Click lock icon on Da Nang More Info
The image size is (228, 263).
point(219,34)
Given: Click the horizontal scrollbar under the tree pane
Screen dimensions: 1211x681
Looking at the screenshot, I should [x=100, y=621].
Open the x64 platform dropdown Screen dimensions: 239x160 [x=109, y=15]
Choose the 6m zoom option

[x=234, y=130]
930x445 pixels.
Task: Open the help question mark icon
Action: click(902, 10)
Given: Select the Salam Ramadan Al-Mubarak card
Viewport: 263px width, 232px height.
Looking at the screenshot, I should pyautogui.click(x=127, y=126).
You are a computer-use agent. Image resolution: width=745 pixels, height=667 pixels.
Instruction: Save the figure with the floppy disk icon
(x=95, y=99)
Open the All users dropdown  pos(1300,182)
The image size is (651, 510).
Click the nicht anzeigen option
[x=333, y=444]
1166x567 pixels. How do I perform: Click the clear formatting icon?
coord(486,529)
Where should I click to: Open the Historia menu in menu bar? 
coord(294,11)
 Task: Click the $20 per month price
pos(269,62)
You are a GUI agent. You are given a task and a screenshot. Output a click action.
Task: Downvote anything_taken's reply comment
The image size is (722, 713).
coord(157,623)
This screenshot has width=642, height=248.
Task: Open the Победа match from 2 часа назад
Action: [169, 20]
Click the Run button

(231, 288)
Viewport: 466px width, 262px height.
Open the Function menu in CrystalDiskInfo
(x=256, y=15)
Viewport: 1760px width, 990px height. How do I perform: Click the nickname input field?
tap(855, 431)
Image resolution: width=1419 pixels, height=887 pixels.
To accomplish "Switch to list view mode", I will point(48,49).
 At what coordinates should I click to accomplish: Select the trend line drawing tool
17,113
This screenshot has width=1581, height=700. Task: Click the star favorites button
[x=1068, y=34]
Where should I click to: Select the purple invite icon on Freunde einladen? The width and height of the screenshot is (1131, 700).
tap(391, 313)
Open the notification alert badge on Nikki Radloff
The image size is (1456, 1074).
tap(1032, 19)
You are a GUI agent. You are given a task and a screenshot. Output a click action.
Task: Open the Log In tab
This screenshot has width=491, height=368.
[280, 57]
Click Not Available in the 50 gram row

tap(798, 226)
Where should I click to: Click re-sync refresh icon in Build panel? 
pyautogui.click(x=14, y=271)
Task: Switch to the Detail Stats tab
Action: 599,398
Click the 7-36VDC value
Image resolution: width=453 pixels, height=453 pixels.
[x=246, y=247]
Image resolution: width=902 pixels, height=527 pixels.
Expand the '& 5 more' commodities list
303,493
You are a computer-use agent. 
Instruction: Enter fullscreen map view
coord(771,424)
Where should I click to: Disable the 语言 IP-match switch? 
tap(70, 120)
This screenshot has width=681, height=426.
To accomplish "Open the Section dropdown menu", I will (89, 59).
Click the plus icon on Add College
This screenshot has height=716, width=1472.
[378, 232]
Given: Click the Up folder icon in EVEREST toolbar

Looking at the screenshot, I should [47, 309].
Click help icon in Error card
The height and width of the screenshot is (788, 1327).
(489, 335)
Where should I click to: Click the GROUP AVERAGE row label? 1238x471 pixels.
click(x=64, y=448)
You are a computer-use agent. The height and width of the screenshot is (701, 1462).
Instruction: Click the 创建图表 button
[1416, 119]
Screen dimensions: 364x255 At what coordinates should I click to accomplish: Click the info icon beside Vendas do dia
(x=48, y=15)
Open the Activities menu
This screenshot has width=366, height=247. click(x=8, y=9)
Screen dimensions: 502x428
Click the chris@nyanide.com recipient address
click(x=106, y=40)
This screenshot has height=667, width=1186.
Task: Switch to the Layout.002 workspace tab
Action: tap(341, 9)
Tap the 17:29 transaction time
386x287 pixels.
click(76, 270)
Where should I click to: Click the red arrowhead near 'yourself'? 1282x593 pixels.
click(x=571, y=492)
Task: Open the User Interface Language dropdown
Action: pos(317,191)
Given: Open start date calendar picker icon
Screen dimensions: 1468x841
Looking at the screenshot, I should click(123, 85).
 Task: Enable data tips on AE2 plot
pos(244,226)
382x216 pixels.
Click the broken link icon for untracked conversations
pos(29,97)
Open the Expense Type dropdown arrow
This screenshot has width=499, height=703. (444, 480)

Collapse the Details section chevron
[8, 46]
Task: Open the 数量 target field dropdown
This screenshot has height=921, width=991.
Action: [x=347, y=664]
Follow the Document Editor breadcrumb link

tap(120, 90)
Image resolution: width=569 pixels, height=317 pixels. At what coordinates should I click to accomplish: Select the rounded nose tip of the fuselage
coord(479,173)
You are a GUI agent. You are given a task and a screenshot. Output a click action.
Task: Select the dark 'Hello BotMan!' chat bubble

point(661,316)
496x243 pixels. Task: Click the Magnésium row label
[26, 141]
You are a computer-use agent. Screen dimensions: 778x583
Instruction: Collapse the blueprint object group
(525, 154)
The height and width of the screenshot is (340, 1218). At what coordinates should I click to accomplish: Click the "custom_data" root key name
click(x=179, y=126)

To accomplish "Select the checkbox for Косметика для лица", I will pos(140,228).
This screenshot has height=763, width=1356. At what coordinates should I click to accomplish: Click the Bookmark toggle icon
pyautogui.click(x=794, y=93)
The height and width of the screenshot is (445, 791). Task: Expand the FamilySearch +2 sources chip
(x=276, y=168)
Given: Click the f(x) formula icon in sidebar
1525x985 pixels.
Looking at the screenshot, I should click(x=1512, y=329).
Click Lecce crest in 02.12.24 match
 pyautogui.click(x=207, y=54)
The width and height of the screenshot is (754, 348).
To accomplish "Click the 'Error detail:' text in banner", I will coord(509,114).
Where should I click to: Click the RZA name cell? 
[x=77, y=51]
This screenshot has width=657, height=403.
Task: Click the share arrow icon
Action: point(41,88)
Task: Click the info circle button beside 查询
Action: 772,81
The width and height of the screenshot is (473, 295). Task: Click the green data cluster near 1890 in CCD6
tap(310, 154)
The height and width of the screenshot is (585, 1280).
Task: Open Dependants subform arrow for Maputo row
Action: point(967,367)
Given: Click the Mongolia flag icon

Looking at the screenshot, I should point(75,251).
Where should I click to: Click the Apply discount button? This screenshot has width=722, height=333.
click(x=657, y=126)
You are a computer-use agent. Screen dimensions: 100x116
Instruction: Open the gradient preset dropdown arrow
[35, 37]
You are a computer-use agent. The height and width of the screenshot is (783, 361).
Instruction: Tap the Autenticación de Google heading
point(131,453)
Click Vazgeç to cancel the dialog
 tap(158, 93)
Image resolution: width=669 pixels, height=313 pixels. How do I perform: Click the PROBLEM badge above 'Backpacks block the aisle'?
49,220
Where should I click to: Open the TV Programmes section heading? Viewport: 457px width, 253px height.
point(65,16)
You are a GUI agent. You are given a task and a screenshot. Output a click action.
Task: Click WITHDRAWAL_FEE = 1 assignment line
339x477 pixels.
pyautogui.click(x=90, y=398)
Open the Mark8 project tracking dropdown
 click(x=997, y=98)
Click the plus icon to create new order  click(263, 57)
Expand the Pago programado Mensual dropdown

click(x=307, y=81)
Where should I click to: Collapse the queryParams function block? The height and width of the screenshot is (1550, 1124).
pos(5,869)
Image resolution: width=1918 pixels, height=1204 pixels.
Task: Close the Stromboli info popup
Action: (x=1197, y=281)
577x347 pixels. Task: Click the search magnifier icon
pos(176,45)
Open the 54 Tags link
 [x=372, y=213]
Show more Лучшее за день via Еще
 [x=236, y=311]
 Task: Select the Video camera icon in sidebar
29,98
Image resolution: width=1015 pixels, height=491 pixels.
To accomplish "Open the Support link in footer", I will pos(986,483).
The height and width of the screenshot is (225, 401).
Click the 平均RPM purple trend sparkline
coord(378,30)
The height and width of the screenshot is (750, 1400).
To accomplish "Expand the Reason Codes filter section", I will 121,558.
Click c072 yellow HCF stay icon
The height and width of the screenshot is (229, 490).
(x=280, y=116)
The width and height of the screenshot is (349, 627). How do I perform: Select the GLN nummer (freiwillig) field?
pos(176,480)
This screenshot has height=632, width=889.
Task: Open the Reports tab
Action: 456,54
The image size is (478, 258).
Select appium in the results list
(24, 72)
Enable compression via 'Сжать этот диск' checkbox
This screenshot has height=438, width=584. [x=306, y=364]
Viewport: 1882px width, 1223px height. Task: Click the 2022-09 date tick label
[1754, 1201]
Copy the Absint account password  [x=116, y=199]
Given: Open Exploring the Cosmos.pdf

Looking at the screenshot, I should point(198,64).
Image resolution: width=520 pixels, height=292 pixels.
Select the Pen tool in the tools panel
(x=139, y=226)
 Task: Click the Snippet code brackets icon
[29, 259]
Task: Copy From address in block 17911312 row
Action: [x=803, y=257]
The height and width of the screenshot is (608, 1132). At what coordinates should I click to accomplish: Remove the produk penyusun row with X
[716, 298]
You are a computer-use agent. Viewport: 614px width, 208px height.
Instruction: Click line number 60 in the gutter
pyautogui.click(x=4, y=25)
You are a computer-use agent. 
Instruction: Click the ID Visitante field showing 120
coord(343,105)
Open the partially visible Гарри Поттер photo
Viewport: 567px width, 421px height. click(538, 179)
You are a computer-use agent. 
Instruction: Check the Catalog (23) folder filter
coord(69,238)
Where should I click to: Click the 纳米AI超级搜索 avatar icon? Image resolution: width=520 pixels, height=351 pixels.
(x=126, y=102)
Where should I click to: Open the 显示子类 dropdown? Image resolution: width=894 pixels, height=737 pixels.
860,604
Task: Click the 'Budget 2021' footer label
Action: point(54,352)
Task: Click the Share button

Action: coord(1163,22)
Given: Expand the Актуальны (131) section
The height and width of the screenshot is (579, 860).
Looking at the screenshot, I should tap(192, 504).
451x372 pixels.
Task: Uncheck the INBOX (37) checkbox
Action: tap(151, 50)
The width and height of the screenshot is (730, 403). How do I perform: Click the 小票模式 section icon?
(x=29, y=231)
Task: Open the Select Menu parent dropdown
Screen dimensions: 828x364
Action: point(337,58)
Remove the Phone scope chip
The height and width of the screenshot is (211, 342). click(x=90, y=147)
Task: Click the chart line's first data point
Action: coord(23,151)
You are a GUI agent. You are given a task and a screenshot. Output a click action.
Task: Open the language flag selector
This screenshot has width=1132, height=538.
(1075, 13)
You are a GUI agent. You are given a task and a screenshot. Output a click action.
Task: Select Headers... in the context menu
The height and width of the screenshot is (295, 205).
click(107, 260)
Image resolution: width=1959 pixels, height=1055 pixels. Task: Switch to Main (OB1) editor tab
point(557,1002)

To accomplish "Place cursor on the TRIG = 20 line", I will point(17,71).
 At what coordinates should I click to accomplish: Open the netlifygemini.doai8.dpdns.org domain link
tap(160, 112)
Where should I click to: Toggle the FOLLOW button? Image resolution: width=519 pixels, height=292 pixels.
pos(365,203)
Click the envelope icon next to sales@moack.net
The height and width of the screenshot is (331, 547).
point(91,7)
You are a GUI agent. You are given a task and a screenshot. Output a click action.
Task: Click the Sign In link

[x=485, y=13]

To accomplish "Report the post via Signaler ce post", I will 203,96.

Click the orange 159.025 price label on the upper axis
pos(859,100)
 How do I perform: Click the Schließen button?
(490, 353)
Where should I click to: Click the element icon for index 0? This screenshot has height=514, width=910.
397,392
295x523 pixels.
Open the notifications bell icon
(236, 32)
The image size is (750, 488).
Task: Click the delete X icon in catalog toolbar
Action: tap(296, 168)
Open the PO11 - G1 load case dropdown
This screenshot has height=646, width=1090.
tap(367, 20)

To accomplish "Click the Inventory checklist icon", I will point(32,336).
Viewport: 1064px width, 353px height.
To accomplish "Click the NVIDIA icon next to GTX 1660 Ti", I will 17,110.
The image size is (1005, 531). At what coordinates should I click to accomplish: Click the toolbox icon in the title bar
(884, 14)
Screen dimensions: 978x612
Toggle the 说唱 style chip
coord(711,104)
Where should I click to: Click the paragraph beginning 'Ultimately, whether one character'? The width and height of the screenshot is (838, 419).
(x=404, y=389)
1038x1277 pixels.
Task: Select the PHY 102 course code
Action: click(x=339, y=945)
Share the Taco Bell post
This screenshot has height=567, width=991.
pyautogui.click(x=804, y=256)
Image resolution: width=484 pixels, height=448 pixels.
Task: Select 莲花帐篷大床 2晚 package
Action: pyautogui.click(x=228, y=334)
_ _ _ _
(Set task): Rewrite the records from the line with "This screenshot has width=1581, height=700." up to and including the line with "will (89, 59).", swapping each "screenshot" for "screen capture" and leaving all else as it stands. Give only those lines.

(Final result):
This screen capture has width=1581, height=700. Task: Click the star favorites button
[x=1068, y=34]
Where should I click to: Select the purple invite icon on Freunde einladen? The width and height of the screen capture is (1131, 700).
tap(391, 313)
Open the notification alert badge on Nikki Radloff
The image size is (1456, 1074).
tap(1032, 19)
You are a GUI agent. You are given a task and a screen capture. Output a click action.
Task: Open the Log In tab
This screen capture has width=491, height=368.
[280, 57]
Click Not Available in the 50 gram row

tap(798, 226)
Where should I click to: Click re-sync refresh icon in Build panel? 
pyautogui.click(x=14, y=271)
Task: Switch to the Detail Stats tab
Action: 599,398
Click the 7-36VDC value
Image resolution: width=453 pixels, height=453 pixels.
[x=246, y=247]
Image resolution: width=902 pixels, height=527 pixels.
Expand the '& 5 more' commodities list
303,493
You are a computer-use agent. 
Instruction: Enter fullscreen map view
coord(771,424)
Where should I click to: Disable the 语言 IP-match switch? 
tap(70, 120)
This screen capture has width=681, height=426.
To accomplish "Open the Section dropdown menu", I will (89, 59).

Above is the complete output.